(TEXTE SOURCE):
========

L’année a démarré sur les chapeaux de roue. MonDocteur, la plate-forme de prise de rendez-vous médicaux en ligne créée par Thibault Lanthier et Benoît Grassin, a levé 12 M€ auprès de Lagardère Active, son actionnaire majoritaire.
Le site de cours en ligne Digischool, fort de ses 5 M€ de CA en 2015 et de 6,5 millions d’inscrits, a réuni plusieurs investisseurs, dont la famille Mulliez et les propriétaires de La Revue Fiduciaire, dans un tour de table de 14 M€.
Côté medtechs, belles performances pour Enyo Pharma (traitements contre des infections virales aiguës et chroniques) et Eye Tech Care (traitement des glaucomes par ultrasons), respectivement 22 et 25 M€.
De telles réussites sont exemplaires, mais peuvent parfois inquiéter des entreprises plus petites ou situées sur des secteurs plus traditionnels. Il n’est pourtant pas nécessaire d’avoir des ambitions de n°1 mondial ou de disposer d’une avancée technologique majeure pour séduire les investisseurs.

========

(CONSIGNES):
**1)** Traduisez en anglais cette phrase du texte sur les levées de fonds : « Il n’est pourtant pas nécessaire d’avoir des ambitions de n°1 mondial ou de disposer d’une avancée technologique majeure pour séduire les investisseurs. »
**2)** Modifiez le texte sur les levées de fonds en le recopiant depuis « Le site de cours » jusqu'à « table de 14 M€. », et remplacez « investisseurs » par « partenaires ».
**3)** D'après le texte sur les levées de fonds, combien MonDocteur a-t-il levé, et auprès de qui ?
Pour répondre, fondez-vous uniquement sur le texte.

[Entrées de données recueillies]

========

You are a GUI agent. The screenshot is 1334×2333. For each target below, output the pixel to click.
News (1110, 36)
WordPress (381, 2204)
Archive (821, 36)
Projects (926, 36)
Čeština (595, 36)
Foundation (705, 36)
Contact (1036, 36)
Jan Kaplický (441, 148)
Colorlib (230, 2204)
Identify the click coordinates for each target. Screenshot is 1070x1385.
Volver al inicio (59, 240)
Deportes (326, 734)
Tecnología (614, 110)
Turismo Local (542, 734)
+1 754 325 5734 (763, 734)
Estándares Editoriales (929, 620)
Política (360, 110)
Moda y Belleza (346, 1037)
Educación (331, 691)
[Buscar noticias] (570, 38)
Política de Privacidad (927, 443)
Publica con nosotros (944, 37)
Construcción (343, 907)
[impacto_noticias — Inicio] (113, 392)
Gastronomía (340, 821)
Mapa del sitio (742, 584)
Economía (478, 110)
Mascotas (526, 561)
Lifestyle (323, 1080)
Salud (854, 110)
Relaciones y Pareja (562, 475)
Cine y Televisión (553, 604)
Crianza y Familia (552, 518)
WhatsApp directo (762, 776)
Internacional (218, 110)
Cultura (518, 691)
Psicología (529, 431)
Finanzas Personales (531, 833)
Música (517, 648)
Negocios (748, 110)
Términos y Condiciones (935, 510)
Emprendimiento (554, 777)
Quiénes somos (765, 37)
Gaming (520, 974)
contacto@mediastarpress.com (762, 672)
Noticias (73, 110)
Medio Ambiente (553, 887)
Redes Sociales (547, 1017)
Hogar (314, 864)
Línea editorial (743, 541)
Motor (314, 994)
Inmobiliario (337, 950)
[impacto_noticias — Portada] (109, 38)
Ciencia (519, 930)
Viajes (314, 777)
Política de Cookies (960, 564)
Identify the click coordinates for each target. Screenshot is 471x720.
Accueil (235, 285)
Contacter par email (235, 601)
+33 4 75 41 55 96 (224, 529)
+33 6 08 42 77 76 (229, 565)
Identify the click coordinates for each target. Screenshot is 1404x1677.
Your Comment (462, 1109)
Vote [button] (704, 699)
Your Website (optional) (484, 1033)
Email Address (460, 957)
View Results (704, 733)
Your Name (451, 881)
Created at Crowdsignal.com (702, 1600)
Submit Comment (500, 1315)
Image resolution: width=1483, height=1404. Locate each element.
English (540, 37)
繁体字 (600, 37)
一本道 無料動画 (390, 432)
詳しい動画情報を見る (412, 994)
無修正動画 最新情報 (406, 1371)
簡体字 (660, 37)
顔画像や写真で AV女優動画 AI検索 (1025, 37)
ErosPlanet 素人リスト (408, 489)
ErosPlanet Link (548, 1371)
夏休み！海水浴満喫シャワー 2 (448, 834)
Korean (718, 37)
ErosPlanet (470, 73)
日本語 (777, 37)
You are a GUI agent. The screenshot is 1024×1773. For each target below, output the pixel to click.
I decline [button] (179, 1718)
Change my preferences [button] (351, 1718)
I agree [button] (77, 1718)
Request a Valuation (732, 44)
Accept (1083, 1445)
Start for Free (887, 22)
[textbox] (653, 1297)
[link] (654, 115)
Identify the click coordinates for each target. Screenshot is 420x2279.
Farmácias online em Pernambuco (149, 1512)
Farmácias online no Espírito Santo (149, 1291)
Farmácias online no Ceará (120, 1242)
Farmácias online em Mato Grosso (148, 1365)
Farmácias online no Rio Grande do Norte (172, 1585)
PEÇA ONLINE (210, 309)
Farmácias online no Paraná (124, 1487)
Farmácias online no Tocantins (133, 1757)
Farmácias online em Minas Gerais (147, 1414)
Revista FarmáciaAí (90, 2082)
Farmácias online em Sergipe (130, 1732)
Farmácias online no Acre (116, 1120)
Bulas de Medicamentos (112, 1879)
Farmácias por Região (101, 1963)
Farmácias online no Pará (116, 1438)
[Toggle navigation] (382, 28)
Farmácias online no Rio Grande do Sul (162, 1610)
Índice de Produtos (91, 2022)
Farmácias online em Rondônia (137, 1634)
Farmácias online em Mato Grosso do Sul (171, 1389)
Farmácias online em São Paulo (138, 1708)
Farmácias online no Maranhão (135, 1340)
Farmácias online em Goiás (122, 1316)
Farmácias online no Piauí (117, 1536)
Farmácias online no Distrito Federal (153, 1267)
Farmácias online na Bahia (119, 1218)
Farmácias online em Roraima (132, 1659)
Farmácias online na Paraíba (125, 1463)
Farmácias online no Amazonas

========

(VOS RÉPONSES):
**1)** Yet it is not necessary to aim to be the world's number one or to have a major technological breakthrough in order to attract investors.

**2)**
Le site de cours en ligne Digischool, fort de ses 5 M€ de CA en 2015 et de 6,5 millions d’inscrits, a réuni plusieurs partenaires, dont la famille Mulliez et les propriétaires de La Revue Fiduciaire, dans un tour de table de 14 M€.

**3)** 12 M€, auprès de Lagardère Active, son actionnaire majoritaire.